The expression of an ent-kaurenoic acid hydroxylase (KAO, Zj.jz041667045) involved in the early steps of GA biosynthesis was upregulated in response to ABA, and the expression of KAO (Zj.jz001403002) was downregulated by NDGA. Moreover, two GA-20-oxidases (GA20ox, Zj.jz041763136, Zj.jz037529002), which participate in the biosynthesis of active GA, were downregulated in response to exogenous ABA. For GA degradation, a GA-2-oxidase (GA2ox, Zj.jz034557218) displayed relatively high expression in ABA-treated fruit. With respect to the signaling pathway, the transcription of DELLA1 (Zj.jz004979072) was downregulated by ABA but was not significantly induced by NDGA.

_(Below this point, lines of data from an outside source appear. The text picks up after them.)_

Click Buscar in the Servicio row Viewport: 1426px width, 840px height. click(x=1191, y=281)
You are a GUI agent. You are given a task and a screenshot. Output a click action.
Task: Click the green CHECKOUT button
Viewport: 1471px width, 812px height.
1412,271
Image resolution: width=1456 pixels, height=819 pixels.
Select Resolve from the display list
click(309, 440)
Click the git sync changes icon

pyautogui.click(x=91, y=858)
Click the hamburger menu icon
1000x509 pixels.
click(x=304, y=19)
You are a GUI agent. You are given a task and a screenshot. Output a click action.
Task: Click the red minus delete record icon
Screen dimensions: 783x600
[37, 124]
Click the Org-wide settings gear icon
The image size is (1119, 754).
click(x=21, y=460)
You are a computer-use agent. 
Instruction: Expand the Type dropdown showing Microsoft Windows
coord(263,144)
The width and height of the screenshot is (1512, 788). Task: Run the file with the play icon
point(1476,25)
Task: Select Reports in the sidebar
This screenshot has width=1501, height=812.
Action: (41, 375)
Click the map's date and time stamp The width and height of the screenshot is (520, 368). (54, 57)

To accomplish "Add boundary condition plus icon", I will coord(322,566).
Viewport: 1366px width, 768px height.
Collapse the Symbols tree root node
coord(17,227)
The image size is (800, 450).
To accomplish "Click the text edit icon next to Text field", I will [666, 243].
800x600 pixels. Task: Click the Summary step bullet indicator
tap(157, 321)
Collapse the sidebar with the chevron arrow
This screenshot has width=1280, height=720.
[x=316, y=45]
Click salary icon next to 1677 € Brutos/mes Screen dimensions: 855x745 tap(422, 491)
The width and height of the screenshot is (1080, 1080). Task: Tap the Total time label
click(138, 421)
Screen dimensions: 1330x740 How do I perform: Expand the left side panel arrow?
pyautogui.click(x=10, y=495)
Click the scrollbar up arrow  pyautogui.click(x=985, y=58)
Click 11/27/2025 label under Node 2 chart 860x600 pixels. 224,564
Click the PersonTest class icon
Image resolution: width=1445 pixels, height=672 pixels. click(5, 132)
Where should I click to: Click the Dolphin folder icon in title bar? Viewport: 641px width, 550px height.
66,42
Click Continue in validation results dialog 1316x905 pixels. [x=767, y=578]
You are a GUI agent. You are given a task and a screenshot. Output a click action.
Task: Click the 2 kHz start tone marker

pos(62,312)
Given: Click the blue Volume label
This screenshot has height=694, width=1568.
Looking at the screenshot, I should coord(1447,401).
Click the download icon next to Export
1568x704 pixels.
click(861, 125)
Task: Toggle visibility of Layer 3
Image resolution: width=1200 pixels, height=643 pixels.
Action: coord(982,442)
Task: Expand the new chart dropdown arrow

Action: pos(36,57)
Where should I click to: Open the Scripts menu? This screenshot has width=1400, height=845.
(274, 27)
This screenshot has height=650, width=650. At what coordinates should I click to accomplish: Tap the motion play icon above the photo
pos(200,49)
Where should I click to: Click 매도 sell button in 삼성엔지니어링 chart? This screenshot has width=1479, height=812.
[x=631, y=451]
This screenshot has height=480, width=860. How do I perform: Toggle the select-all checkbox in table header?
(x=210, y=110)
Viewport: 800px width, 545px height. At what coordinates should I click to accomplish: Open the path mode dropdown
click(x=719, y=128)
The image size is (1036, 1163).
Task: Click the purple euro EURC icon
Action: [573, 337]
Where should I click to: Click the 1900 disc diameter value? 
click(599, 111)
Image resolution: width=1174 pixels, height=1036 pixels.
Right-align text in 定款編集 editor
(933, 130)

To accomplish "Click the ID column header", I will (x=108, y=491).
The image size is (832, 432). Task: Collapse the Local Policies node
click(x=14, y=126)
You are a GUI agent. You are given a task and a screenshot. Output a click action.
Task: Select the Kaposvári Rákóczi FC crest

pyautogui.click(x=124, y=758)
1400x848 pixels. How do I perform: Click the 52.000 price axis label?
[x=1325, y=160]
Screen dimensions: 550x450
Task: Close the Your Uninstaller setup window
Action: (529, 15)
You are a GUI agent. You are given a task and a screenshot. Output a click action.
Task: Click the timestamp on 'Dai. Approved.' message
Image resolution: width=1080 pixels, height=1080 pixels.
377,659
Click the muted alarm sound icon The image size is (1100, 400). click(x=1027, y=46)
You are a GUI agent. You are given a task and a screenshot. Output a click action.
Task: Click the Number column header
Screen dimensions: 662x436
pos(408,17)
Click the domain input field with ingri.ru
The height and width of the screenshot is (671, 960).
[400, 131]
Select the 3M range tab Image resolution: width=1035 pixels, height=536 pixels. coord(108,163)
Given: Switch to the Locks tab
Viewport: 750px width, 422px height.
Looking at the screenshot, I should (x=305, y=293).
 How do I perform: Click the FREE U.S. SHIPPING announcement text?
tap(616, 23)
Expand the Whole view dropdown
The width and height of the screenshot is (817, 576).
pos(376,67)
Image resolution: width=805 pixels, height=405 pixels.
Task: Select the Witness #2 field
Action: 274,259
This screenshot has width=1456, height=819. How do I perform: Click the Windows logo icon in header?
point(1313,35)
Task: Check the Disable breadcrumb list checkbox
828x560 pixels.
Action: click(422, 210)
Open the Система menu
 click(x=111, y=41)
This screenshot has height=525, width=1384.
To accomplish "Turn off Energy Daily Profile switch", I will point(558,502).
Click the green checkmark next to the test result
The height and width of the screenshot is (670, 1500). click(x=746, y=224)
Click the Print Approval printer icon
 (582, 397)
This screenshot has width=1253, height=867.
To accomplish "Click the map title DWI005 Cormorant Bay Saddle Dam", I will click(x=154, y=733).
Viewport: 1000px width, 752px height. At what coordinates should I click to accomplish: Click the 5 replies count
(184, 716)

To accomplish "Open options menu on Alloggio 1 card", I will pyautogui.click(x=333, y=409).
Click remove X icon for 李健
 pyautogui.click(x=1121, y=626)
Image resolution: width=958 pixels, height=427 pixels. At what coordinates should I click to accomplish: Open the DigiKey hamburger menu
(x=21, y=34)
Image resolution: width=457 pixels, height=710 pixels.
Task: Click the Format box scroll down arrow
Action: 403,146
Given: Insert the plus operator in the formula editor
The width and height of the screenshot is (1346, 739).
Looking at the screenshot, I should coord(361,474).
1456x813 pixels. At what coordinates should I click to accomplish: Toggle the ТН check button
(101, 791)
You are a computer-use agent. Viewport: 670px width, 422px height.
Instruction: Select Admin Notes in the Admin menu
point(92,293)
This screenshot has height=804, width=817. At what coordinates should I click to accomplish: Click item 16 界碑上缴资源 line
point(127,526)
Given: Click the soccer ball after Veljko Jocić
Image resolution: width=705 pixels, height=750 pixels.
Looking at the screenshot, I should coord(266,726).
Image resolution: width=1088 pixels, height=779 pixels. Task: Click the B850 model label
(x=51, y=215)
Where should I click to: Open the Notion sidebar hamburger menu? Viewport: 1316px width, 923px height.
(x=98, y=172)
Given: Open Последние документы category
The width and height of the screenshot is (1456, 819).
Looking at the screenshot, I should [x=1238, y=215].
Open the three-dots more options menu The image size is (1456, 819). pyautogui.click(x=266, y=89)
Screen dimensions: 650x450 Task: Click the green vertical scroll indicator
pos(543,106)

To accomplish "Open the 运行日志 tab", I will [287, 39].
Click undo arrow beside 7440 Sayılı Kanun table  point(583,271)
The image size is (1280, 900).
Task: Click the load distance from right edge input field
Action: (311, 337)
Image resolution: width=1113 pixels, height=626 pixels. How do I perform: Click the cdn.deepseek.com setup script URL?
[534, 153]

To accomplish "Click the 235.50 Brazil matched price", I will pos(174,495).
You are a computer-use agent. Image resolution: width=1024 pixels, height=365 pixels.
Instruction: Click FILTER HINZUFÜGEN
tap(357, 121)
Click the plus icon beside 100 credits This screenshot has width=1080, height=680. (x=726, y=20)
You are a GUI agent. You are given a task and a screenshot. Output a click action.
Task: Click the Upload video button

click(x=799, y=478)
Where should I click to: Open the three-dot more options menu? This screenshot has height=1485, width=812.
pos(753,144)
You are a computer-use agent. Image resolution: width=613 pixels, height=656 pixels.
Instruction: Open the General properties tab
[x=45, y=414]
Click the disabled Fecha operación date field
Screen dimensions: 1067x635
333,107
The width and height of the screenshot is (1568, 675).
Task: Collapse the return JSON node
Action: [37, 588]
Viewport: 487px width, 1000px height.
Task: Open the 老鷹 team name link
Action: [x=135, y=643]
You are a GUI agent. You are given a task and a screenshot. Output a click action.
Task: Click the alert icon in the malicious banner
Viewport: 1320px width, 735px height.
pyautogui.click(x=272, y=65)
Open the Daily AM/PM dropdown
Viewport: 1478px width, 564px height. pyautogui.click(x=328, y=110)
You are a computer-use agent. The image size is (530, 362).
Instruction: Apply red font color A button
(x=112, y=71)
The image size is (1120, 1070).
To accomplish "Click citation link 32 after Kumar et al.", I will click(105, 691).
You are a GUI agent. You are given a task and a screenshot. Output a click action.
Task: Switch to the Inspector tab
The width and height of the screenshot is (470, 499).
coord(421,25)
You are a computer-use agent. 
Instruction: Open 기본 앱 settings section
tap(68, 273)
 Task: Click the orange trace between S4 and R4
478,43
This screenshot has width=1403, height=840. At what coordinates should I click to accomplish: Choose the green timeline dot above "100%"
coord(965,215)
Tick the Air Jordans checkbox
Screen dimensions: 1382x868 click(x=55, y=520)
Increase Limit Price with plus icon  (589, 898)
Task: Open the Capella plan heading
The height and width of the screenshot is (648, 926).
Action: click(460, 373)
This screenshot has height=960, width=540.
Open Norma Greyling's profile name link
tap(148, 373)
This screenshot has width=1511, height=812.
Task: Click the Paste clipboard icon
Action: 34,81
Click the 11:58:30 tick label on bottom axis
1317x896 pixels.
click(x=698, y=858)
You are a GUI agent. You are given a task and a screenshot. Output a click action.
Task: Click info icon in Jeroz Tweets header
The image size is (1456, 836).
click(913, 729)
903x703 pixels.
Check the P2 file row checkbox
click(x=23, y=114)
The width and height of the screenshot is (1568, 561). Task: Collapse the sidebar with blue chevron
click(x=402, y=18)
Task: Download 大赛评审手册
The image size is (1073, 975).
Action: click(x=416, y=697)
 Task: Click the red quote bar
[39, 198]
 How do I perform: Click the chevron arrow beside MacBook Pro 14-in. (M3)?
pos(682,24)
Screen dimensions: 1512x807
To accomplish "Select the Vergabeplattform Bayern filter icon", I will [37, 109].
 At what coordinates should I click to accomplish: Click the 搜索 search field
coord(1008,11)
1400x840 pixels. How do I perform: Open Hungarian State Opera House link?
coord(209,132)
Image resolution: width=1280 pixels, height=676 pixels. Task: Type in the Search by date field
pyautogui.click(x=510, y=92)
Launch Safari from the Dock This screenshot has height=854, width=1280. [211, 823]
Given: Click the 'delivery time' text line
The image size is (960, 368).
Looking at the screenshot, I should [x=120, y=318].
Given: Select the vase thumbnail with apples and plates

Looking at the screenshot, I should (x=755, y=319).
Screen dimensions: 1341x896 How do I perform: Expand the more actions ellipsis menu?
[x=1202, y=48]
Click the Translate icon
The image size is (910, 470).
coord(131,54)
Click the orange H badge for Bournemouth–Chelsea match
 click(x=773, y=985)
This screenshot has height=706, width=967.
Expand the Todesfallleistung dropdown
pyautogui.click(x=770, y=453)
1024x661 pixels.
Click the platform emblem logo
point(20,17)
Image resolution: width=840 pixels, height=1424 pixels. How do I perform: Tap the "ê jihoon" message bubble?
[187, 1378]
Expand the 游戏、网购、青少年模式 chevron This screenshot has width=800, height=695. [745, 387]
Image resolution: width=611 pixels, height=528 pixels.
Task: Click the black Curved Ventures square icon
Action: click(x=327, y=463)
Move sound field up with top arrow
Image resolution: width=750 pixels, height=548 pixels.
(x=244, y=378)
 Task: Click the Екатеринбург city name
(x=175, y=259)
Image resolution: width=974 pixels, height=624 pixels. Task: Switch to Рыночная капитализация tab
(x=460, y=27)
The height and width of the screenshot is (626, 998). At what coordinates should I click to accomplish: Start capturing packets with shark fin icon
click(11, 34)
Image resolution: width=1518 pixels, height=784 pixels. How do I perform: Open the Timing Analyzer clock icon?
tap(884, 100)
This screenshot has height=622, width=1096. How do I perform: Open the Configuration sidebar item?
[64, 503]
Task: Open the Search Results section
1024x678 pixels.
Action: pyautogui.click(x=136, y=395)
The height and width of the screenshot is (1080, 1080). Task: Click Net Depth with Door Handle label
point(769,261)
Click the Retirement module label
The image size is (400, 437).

The relative expression of genes involved in auxin metabolism and signaling was barely induced by exogenous ABA; however, a tryptophan aminotransferase (TAA, Zj.jz044581006) gene involved in the tryptophan-dependent pathway for auxin biosynthesis and a gretchen hagen 3 (GH3, Zj.jz043973001) gene involved in conjugation were simultaneously downregulated by NDGA treatment. In addition, exogenous ABA downregulated the expression of two genes controlling cytokinin biosynthesis, including CYP735A (Zj.jz043523077), which encodes a cytokinin trans-hydroxylase, and LOG (Zj.jz008869058), which encodes a cytokinin riboside 5′-monophosphate phosphoribohydrolase. In signaling, only a histidine-containing phosphotransferase (AHP) was downregulated by ABA, and NDGA showed a limited effect on the expression levels of these genes.

DEGs related to TFs in response to ABA and NDGA treatments

We also identified several TFs that were differentially expressed in response to ABA and NDGA treatments (Fig. 11, Additional file 7). Exogenous ABA upregulated the expression of 3 APETALA2/ethylene-responsive elements (AP2/ERF, Zj.jz042635005, Zj.jz044705012, and Zj.jz044537132), two zinc finger proteins (Zj.jz028519044 and Zj.jz006119044), 1 NAC domain-containing protein (Zj.jz007373078), and 1 WRKY gene (Zj.jz015029046). In addition, ABA downregulated the expression of 2 AP2/ERFs (Zj.jz044531026 and Zj.jz034557065), 2 bHLHs (Zj.jz042793020 and Zj.jz042921104), 2 bZIPs (Zj.jz0137047 and Zj.jz037039133), 1 zinc finger protein (Zj.jz041823042), 3 homeobox (HB) transcription factors (Zj.jz029235034, Zj.jz039989051, and Zj.jz043799010), 1 heat-shock TF (HSF, Zj.jz004979138), 6 MYBs (Zj.jz004979253, Zj.jz005919060, Zj.jz008869110, Zj.jz019661008, Zj.jz041121020, Zj.jz043819011, and Zj.jz044713001), and 2 WRKYs (Zj.jz034949026 and Zj.jz042571063).

Fig. 11
figure11

Heatmap of DEGs related to TFs in response to ABA and NDGA treatments. The blue squares indicate downregulation, and the red squares represent upregulation. The scale bar is shown as the log2 (fold change) value

The NDGA also induced the expression of several DEGs related to TFs, including 2 AP2/ERFs (ZjERF52, Zj.jz034557065 and Zj.jz001627224), 1 bHLH (Zj.jz031003007), 1 zinc figure protein (Zj.jz017079223), and 1 MYB (Zj.jz044713001). In addition, the downregulated genes included 2 bHLHs (Zj.jz015029086 and Zj.jz016733025), 5 zinc finger proteins (Zj.jz038707050, Zj.jz042849020, Zj.jz038181028, Zj.jz037267016, and Zj.jz035687008), 1 HB (Zj.jz006473038), and 2 MYBs (Zj.jz022481098 and Zj.jz014311034).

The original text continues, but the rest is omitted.